Tuesday, April 2, 2013

hello bowls

Empty Bowls is coming up this weekend- Saturday, April 6, from 11:00 AM to 1:00 PM  at The First Congregational Church, 318 Front Street in Marietta.  I just unloaded the kiln this morning and have some pictures.  First, I'll share this link that's been making the rounds on a few other potter's blogs. It is a New York Times article that invites readers to submit a picture of their favorite bowl:
  The article is about an exhibition celebrating bowls in Portland, Oregon.  Here's a quote: “We don’t talk about the bowl because it’s completely this everyday thing,” said Namita Gupta Wiggers, director and chief curator of the Museum of Contemporary Craft in Portland, Ore. “We take it for granted. We know it too well.” 
Now that we all have elevated the status of bowls, here's a few pictures of some of mine:

A silent auction takes place during the Empty Bowls luncheon, so I made a few larger bowls for it.
Like I mentioned in my last post, I made some bowls in this chawan tea bowl style.  I like this shape very much, so will probably be making more to sell.
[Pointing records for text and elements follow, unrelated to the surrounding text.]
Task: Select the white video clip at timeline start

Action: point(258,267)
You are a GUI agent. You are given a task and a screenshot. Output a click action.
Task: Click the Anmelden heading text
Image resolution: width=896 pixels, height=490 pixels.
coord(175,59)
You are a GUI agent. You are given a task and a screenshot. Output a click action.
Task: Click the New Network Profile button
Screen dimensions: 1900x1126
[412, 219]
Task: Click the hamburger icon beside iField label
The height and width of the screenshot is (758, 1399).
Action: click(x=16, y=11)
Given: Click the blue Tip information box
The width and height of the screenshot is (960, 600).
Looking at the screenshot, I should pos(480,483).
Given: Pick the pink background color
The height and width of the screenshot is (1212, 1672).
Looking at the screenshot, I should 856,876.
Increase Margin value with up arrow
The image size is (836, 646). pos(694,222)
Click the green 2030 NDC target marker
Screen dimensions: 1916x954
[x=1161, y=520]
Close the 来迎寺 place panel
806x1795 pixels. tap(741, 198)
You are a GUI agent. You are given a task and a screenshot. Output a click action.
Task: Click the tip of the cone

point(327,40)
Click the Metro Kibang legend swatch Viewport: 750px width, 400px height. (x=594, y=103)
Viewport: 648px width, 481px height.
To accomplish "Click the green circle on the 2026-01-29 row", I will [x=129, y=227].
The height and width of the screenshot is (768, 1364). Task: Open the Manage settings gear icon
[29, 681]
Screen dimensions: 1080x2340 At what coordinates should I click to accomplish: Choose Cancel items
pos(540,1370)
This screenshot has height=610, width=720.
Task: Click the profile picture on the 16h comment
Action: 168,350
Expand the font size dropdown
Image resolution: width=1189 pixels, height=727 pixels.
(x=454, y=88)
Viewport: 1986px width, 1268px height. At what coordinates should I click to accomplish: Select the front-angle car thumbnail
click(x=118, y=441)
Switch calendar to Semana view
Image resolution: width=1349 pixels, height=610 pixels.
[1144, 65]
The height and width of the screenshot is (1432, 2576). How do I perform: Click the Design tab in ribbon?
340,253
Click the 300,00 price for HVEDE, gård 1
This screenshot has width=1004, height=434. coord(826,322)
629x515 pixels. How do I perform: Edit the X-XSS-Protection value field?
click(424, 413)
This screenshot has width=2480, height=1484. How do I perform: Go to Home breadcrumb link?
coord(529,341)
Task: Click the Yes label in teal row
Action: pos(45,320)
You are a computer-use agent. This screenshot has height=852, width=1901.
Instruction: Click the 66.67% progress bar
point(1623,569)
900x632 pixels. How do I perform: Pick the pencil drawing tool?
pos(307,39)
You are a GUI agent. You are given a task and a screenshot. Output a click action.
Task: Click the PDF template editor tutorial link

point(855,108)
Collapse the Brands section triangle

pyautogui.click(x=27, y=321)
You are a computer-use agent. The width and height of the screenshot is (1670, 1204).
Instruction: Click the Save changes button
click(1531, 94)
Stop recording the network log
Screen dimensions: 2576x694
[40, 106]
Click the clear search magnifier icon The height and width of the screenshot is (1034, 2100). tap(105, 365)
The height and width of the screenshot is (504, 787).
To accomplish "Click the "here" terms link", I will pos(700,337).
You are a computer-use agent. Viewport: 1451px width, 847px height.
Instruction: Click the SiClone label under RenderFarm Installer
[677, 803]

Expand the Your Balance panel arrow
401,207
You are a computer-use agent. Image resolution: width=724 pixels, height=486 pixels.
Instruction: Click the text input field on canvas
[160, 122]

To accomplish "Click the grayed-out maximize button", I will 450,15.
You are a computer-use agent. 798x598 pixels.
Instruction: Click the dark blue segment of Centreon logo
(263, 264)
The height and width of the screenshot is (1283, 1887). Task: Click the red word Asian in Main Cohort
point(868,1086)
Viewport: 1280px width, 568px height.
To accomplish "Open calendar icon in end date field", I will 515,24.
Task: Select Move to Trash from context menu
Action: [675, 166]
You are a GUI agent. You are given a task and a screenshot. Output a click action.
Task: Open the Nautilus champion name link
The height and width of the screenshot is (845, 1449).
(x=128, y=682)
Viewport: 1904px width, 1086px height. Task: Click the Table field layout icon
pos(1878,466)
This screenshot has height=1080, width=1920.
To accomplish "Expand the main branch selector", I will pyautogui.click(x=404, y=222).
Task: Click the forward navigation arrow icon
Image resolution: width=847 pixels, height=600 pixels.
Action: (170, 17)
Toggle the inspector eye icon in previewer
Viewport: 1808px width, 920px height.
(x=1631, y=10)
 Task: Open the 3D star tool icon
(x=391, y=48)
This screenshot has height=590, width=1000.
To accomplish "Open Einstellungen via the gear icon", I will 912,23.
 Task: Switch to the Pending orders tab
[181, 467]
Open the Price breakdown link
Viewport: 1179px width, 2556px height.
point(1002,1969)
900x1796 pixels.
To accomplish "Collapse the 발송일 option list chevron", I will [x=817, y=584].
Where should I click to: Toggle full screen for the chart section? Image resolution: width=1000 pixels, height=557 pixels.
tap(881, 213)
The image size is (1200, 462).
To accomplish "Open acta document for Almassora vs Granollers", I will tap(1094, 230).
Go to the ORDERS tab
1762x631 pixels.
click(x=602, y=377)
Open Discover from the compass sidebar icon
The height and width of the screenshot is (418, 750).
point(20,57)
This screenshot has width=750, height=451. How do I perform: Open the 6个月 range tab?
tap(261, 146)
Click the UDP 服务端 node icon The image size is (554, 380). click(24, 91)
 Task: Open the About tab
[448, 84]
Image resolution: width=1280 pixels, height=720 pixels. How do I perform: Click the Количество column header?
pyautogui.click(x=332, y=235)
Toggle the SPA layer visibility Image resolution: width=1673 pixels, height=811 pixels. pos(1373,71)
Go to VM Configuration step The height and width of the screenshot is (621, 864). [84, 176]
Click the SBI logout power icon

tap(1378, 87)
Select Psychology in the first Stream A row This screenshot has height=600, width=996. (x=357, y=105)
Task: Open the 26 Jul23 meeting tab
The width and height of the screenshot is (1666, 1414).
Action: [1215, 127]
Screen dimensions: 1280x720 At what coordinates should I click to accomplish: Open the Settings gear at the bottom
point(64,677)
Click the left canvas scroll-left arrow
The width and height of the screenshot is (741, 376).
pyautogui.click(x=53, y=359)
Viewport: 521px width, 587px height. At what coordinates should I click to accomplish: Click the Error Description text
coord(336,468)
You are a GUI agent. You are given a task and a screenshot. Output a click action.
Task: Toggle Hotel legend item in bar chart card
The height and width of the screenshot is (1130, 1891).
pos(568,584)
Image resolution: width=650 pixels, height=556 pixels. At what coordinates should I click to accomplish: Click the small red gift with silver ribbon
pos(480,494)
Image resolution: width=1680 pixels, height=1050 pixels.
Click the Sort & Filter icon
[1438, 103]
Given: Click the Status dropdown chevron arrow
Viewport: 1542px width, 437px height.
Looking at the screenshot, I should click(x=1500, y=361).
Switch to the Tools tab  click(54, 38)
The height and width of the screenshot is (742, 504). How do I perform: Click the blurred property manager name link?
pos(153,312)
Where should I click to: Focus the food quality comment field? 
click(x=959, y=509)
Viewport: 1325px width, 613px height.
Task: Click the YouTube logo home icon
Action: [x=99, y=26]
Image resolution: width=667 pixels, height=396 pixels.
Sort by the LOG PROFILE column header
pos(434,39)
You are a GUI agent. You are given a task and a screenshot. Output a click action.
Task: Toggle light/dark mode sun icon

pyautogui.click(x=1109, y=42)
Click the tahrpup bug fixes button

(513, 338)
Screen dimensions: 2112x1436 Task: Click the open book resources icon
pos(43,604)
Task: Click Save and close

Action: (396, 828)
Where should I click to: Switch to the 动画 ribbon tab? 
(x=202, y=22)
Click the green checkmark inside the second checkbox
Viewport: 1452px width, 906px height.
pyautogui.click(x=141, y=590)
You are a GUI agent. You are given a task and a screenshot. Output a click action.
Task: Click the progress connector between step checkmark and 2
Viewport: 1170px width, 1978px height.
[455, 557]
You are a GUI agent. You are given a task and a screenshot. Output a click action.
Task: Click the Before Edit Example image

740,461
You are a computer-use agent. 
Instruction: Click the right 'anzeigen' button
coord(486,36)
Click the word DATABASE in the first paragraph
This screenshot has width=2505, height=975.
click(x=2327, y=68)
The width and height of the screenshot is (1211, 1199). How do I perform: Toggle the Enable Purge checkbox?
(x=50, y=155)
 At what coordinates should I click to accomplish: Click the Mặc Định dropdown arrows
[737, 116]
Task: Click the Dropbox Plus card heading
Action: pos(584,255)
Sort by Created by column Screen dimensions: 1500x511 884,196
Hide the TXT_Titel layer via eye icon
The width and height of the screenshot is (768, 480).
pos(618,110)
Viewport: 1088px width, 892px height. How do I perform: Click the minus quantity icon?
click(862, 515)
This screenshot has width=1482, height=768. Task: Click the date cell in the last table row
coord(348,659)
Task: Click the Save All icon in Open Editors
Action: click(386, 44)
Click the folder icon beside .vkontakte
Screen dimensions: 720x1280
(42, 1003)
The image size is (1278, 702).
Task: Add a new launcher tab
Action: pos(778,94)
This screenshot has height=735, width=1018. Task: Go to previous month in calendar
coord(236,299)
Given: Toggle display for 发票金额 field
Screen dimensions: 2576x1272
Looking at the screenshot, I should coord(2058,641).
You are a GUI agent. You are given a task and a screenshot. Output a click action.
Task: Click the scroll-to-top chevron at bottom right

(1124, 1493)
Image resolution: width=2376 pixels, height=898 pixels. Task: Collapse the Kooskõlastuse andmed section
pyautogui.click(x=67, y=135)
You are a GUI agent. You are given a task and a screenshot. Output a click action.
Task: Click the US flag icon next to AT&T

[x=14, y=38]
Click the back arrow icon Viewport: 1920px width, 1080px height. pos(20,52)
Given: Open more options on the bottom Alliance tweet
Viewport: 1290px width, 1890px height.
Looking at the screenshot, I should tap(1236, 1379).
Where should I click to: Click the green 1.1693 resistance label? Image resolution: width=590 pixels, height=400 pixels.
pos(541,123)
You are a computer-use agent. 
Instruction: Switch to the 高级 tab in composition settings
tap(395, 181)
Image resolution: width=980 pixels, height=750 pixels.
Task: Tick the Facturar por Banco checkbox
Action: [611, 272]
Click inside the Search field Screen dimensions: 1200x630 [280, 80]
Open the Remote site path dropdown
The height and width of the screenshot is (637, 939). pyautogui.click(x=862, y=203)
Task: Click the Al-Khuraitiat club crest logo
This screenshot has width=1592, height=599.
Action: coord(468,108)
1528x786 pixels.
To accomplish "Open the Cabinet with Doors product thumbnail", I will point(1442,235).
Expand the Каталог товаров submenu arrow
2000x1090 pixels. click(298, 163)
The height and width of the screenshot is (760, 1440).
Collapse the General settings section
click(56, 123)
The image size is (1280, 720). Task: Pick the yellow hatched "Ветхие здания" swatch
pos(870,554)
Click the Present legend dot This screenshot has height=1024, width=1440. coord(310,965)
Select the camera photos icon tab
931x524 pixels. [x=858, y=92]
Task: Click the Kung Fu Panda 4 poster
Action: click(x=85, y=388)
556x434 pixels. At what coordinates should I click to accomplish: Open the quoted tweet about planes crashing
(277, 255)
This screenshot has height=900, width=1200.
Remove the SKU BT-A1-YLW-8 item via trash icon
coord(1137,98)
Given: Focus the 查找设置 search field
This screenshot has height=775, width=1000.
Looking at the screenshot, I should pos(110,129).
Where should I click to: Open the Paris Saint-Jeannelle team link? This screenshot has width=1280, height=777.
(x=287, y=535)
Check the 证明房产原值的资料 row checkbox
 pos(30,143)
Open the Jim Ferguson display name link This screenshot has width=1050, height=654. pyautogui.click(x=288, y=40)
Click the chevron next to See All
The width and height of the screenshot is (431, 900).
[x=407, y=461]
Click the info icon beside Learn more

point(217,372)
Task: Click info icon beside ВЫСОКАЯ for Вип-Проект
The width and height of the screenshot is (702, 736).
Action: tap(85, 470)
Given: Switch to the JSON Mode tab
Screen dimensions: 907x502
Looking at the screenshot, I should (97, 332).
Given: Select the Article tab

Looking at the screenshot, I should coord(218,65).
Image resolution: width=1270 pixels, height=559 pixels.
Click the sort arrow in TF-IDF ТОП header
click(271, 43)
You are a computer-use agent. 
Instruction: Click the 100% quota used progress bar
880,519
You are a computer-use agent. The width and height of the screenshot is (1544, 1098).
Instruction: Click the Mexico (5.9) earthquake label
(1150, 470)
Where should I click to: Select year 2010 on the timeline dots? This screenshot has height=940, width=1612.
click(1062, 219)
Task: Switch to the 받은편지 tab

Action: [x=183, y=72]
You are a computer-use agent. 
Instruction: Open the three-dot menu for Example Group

A little too much blue in this picture.  It's really more of a gray-green. There's some finger swipes of slip on some of these to show off the way this glaze highlights texture. 
Might have to keep this one.  It's a little smaller than the others, plus there's a little weirdness to it.  Sometimes when I have a pot on the wheel and I think I'm going to lose it, I'll experiment with it.  In this case I made the bowl much too thin an inch or so below the rim, so I folded the rim over and continued to make a pull or two with it folded down.
 Not exactly a mainstream-type bowl, but I think it has a nice feel.  Some bowls are made for holding and this is one of them.


  1. great bowls; are you mixing your own glazes these days? really like the glaze on the last one- and the shape too? rim looks fine!

    1. Hi Amy, Thanks. Yes, I've always mixed my own glazes. Not that I've formulated my own- always used other's recipes other than messing around with the colorants. The glaze on the last one is Randy's Red inside and bottom with some Blue Hare variation on the collar part that I folded over. I haven't really gotten the hang of this Blue Hare glaze and thought I'd see how it worked where it overlapped the Randy's Red here and there. The Randy's Red, by the way, has this great coral-brown color on the inside of bowls- inside of anything. Strangely, it is a nondescript brown on the outside of vessels. I can really go on and on about glazes, can't I?

  2. Blue Hare--- I wonder if that is close to Hare's Fur which I used at the studio I was a part of in Charlotte, NC. Yes, glazes seem to be in a whole world themselves! the weirder the pot, the better I tell myself some these days.